In both subtle and blatant ways, much of contemporary fiction presupposes moral relativity and an anthropocentric worldview. In such fiction, each character’s viewpoint seems justifiable when viewed in light of each one’s circumstances; in each case, evil can be reasoned away according to some kernel of apparent good. There is no clear good and no clear evil, only agents playing whack-a-mole morality.
Meanwhile, “good” fiction, while illustrating the nuanced moral scenarios that face men, also presupposes some objective schema of morality to which men must conform their actions. In this case, morality is not beholden to the character’s rationale, but the latter is beholden to the former. This kind of fiction presupposes the above while also entertaining, enlightening, stretching, forming—and even shocking at times—our imaginations in such a way that we come to know the world as it is, we transcend the limits of personal experience, and we are able to transform it into what it could and should be (not that I posit any sort of utopian vision of the world).

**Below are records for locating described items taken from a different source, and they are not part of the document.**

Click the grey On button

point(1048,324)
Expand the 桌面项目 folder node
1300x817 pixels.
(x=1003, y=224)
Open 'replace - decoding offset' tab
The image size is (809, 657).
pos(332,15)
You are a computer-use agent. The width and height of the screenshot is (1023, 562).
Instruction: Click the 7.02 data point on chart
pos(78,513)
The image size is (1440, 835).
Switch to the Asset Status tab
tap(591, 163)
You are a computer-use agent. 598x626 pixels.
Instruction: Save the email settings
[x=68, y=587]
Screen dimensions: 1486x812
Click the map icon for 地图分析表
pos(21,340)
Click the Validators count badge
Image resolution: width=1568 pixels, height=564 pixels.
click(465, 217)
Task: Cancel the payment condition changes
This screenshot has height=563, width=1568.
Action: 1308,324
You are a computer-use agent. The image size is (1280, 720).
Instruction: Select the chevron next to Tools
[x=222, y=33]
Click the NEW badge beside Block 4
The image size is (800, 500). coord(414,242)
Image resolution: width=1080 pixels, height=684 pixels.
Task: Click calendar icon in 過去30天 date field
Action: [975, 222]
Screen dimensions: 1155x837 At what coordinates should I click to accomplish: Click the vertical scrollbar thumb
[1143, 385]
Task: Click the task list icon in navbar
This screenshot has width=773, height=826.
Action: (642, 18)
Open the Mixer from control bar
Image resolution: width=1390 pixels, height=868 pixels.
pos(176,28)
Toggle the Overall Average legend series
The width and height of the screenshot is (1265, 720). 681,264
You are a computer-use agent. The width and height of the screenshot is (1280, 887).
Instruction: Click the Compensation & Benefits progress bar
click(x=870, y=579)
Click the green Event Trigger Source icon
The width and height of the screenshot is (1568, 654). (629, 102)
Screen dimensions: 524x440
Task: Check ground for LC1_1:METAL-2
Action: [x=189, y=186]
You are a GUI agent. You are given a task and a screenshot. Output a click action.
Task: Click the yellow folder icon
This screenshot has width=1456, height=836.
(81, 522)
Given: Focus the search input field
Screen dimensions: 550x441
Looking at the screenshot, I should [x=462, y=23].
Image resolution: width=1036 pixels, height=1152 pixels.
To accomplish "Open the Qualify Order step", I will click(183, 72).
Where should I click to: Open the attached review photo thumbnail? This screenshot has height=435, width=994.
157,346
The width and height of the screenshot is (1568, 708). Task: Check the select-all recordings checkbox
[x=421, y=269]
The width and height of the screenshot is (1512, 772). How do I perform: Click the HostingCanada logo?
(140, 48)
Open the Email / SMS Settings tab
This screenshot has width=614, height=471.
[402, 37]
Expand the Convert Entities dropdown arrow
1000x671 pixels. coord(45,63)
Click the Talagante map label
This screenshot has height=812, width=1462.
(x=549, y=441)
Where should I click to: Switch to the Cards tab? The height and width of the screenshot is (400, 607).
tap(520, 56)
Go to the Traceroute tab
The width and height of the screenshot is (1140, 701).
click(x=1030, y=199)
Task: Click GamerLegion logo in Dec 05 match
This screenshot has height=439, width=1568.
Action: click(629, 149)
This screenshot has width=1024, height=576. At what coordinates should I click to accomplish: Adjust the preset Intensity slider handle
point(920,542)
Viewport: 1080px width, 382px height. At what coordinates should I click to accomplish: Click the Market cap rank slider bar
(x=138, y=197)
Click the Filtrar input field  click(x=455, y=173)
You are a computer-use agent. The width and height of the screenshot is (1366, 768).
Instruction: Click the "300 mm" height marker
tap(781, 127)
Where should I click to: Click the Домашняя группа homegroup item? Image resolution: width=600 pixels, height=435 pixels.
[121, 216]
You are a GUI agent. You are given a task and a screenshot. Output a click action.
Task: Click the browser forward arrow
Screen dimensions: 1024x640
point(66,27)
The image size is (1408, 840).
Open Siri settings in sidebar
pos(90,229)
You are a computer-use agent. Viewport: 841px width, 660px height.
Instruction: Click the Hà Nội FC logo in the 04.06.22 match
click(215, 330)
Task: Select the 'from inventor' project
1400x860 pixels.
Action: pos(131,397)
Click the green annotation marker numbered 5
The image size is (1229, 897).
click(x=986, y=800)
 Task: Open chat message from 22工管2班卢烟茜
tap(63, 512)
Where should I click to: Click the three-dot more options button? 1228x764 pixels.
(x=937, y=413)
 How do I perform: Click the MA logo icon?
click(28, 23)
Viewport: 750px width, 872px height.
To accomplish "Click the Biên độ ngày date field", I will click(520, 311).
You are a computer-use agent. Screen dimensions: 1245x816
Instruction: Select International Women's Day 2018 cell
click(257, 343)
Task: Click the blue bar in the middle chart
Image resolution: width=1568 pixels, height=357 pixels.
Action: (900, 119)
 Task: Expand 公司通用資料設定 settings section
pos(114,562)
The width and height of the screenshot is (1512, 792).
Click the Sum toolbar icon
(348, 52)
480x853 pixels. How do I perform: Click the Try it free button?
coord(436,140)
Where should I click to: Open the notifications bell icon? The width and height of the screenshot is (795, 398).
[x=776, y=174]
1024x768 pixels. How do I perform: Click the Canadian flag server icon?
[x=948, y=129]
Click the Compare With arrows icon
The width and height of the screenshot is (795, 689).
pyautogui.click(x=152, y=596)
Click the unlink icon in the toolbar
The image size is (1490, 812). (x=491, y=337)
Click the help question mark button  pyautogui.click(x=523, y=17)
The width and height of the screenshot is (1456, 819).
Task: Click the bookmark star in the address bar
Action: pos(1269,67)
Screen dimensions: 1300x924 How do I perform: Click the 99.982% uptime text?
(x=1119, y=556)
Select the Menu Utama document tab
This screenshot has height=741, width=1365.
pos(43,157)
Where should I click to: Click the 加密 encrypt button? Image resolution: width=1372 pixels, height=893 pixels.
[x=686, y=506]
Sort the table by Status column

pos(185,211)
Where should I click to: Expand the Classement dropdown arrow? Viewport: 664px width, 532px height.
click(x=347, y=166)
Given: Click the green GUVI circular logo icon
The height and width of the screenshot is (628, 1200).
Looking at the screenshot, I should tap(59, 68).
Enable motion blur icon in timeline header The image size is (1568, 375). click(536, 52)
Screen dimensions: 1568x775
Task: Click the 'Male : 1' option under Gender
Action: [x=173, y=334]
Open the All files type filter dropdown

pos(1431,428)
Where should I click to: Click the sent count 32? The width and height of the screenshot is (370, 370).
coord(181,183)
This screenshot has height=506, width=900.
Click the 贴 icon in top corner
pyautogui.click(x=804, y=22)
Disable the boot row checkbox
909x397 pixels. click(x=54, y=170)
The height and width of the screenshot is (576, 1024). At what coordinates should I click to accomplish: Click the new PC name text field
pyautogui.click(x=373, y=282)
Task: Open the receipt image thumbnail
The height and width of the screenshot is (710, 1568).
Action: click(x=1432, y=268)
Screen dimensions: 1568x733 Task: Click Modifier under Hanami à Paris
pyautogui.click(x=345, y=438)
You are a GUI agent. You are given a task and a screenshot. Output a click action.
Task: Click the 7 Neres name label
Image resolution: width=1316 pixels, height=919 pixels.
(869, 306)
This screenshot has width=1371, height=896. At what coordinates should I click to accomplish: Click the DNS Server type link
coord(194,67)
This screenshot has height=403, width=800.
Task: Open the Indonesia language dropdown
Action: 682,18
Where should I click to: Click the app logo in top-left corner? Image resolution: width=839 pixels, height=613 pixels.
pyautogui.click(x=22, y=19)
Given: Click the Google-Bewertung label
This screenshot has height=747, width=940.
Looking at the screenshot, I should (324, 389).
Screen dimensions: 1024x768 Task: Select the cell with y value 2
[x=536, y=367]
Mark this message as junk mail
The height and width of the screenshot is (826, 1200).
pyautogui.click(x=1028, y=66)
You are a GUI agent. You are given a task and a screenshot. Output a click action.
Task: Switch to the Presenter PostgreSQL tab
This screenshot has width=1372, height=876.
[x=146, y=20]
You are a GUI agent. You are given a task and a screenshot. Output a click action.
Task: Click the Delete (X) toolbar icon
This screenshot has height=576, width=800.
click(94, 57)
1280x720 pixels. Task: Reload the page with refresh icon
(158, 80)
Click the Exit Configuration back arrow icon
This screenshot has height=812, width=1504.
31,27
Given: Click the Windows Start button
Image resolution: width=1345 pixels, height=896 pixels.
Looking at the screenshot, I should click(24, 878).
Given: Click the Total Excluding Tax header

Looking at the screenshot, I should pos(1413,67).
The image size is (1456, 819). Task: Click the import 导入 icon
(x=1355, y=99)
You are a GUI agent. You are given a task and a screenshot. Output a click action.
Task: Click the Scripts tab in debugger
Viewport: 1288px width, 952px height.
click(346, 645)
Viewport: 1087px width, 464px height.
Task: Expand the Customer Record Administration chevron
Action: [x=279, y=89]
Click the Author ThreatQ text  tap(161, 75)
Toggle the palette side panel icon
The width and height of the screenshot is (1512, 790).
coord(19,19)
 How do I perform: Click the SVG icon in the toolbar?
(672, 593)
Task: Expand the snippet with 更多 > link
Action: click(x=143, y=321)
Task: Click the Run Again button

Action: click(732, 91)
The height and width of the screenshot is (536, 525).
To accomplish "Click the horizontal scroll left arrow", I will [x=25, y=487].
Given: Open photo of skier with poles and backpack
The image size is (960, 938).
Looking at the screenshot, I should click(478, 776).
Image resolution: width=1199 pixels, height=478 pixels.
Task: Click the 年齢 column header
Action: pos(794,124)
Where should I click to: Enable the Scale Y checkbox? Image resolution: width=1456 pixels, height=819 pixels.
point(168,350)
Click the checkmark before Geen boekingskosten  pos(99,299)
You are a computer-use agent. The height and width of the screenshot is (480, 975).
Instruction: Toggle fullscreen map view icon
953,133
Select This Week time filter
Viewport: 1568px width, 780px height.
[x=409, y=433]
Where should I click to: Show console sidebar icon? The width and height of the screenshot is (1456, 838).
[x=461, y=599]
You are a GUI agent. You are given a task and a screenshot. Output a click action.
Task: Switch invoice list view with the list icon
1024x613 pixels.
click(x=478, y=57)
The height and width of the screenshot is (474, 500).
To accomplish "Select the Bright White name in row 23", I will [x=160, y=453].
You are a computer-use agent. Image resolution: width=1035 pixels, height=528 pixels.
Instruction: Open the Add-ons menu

If the Moral Imagination is excluded from this dynamic between morality and imagination, then either the Idyllic or Diabolic Imagination will likely fill the vacuum in our minds and souls and deform them with visions of utopia. Once that has happened, we will inevitably deform the world into a dystopia. While men may shun the proclamations of the Church and her warnings against utopian endeavors, they seldom fail to fall for a good story. Through a good story, through fiction, we are able to rediscover the greater story about who man is. When we begin to understand who man is only then can we begin to ask where he is going. Once we do that, we begin to understand a little more what the Church is doing—preserving the story and proclaiming it anew to every age.
[1] Russell Kirk, "The Moral imagination," in Literature and Belief Vol. 1 (1981), 37–49.